→ **EXERCISE INPUT**:
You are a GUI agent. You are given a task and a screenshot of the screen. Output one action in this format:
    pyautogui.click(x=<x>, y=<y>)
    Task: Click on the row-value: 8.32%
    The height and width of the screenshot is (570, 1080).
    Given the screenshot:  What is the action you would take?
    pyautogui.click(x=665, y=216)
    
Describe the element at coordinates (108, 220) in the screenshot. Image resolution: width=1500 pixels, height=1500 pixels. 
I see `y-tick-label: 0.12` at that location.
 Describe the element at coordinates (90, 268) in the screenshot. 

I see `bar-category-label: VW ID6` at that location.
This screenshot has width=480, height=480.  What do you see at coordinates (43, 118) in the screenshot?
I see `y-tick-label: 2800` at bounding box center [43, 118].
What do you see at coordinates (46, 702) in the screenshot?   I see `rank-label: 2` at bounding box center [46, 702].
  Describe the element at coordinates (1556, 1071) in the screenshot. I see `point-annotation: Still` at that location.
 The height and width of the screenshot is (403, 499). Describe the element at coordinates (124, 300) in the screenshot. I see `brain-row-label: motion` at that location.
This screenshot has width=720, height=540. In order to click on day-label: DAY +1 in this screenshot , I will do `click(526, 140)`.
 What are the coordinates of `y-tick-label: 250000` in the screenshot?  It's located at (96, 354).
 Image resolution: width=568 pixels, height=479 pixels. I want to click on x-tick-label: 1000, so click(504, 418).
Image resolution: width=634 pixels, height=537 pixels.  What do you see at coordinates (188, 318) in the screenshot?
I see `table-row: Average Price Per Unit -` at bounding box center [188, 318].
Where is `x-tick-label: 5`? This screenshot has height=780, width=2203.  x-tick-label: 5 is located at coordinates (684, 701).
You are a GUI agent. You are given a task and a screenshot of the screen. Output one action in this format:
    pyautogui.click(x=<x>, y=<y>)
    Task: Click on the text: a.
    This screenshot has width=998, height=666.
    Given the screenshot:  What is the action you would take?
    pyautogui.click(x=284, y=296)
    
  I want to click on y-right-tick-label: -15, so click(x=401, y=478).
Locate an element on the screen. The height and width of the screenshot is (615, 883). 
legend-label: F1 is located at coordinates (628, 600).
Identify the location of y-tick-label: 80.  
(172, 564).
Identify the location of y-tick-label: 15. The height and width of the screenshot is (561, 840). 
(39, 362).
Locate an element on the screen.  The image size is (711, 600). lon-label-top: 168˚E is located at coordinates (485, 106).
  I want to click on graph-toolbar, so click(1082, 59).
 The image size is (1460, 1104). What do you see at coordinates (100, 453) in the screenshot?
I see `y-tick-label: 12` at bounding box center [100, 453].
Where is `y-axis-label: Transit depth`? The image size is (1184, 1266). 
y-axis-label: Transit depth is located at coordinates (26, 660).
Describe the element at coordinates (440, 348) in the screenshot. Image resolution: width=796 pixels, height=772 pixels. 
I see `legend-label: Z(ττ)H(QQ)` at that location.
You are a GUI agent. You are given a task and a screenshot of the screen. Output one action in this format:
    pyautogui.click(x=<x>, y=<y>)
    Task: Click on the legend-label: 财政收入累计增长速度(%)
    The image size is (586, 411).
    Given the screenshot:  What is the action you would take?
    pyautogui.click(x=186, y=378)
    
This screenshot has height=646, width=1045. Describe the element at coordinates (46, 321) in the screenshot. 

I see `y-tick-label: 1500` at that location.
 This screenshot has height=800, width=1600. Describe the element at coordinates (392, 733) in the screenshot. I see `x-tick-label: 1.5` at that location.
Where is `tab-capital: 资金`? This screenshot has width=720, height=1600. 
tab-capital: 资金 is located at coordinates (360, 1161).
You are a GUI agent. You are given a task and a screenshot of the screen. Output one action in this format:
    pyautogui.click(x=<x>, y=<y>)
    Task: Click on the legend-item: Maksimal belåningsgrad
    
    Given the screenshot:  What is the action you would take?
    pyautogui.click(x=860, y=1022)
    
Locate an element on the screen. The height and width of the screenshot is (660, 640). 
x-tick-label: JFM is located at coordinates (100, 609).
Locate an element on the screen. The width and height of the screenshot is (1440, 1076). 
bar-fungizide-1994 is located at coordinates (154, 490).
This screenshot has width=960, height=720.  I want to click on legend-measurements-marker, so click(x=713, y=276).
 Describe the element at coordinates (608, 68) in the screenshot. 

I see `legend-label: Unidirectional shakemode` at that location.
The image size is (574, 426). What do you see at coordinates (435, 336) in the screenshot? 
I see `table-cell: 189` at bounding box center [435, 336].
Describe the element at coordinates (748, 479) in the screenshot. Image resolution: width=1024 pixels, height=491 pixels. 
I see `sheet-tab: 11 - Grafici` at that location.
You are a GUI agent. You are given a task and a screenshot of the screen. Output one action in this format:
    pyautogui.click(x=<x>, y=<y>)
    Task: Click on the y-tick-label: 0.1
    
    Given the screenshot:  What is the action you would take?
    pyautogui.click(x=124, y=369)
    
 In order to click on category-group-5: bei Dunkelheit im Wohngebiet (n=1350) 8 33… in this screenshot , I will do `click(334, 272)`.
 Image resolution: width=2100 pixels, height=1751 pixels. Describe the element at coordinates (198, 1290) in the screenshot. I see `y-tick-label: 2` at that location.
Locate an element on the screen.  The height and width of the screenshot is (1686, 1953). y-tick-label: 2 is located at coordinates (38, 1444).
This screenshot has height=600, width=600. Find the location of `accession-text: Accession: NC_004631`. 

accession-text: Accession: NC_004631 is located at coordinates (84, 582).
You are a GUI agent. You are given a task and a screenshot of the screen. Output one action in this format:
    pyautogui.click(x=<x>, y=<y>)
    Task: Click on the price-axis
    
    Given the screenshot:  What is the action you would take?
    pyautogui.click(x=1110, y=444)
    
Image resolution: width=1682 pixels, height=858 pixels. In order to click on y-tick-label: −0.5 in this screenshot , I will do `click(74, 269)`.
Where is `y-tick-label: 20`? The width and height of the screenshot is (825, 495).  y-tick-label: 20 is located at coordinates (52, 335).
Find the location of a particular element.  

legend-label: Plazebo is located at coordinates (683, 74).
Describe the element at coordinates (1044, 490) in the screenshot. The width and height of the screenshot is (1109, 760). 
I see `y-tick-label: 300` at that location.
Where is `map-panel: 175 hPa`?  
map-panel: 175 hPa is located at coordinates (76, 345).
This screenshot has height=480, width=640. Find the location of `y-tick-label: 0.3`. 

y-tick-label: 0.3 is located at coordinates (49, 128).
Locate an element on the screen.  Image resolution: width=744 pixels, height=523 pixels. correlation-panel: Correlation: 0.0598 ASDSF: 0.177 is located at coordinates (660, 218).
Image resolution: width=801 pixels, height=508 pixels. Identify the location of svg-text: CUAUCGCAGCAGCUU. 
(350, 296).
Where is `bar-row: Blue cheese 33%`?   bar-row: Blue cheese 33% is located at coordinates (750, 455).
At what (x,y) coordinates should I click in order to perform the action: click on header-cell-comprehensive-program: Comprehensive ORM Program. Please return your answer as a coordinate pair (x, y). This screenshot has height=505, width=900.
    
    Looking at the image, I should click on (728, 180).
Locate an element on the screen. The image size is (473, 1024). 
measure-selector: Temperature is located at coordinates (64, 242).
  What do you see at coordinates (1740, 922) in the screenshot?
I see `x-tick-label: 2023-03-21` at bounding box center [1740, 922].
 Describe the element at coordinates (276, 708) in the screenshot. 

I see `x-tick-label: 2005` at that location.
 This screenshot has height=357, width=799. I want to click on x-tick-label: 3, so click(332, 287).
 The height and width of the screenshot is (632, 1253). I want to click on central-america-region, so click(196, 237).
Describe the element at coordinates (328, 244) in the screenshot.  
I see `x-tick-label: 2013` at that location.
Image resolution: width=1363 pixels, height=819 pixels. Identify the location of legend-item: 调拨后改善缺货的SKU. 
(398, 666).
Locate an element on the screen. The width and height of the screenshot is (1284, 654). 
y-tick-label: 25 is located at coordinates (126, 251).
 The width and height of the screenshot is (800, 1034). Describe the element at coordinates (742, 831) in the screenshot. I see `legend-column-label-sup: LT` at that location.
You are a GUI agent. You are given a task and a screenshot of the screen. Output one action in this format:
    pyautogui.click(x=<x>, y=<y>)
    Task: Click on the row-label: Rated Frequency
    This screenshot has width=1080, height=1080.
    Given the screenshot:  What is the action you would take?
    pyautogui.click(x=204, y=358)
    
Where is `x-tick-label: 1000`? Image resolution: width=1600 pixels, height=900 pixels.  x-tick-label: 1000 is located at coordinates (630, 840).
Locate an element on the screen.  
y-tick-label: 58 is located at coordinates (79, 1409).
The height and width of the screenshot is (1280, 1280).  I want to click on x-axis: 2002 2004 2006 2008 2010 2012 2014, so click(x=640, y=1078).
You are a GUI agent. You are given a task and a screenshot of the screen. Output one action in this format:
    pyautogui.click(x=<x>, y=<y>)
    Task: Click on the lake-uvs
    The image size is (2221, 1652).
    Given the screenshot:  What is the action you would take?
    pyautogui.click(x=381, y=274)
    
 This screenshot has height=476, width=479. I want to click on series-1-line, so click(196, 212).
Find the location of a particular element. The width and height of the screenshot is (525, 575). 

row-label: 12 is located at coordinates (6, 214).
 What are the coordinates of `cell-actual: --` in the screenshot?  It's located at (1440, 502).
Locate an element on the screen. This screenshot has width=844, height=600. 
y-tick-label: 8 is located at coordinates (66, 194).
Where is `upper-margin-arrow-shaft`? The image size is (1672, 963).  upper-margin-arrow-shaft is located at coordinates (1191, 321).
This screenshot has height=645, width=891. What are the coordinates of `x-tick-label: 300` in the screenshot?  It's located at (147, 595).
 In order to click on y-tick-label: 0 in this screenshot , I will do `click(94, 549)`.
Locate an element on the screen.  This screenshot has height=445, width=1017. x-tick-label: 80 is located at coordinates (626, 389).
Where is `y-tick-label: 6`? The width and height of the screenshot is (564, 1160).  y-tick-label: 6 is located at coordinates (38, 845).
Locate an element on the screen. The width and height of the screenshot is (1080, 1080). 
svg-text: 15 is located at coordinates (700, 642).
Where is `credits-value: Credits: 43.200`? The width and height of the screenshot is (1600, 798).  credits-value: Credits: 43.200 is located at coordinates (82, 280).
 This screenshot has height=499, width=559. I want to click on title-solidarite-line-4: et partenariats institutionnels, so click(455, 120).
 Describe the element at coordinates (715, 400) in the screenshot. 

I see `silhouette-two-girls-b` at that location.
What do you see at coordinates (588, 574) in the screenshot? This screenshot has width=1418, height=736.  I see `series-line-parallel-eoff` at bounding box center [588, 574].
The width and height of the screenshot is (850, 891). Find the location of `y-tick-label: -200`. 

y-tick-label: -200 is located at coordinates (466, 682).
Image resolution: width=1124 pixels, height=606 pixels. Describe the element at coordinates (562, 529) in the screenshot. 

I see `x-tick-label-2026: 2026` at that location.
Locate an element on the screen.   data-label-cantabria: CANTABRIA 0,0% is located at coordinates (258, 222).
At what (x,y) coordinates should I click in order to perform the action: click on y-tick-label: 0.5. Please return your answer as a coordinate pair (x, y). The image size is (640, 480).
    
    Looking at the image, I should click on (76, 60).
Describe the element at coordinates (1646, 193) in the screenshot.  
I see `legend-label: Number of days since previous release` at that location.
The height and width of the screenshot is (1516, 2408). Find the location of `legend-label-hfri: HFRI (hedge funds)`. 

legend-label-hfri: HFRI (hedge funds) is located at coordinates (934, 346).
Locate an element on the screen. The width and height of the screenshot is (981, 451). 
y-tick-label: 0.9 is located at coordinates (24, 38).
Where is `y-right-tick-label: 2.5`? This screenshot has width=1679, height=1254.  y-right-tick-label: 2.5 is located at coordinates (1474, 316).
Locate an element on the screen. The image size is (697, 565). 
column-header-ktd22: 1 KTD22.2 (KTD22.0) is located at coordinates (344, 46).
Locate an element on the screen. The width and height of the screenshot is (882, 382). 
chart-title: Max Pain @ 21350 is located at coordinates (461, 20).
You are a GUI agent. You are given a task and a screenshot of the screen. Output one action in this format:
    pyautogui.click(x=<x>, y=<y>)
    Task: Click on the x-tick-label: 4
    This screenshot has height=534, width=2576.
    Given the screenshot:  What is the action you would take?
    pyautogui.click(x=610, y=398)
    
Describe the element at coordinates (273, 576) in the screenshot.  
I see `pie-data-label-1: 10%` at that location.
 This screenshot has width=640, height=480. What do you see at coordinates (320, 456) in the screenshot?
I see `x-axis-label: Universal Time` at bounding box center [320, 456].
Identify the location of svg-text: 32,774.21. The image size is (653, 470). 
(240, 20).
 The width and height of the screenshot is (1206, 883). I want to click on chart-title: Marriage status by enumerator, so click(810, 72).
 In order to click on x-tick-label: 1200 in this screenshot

→ **GOAL OF THE EXERCISE**: Reproduce word for word the rows above, from the line containing "is (697, 565)." through the last line of the rows, inclusive.

→ **RESPONSE AREA**:
Locate an element on the screen. The image size is (697, 565). 
column-header-ktd22: 1 KTD22.2 (KTD22.0) is located at coordinates (344, 46).
Locate an element on the screen. The width and height of the screenshot is (882, 382). 
chart-title: Max Pain @ 21350 is located at coordinates (461, 20).
You are a GUI agent. You are given a task and a screenshot of the screen. Output one action in this format:
    pyautogui.click(x=<x>, y=<y>)
    Task: Click on the x-tick-label: 4
    This screenshot has height=534, width=2576.
    Given the screenshot:  What is the action you would take?
    pyautogui.click(x=610, y=398)
    
Describe the element at coordinates (273, 576) in the screenshot.  
I see `pie-data-label-1: 10%` at that location.
 This screenshot has width=640, height=480. What do you see at coordinates (320, 456) in the screenshot?
I see `x-axis-label: Universal Time` at bounding box center [320, 456].
Identify the location of svg-text: 32,774.21. The image size is (653, 470). 
(240, 20).
 The width and height of the screenshot is (1206, 883). I want to click on chart-title: Marriage status by enumerator, so click(810, 72).
 In order to click on x-tick-label: 1200 in this screenshot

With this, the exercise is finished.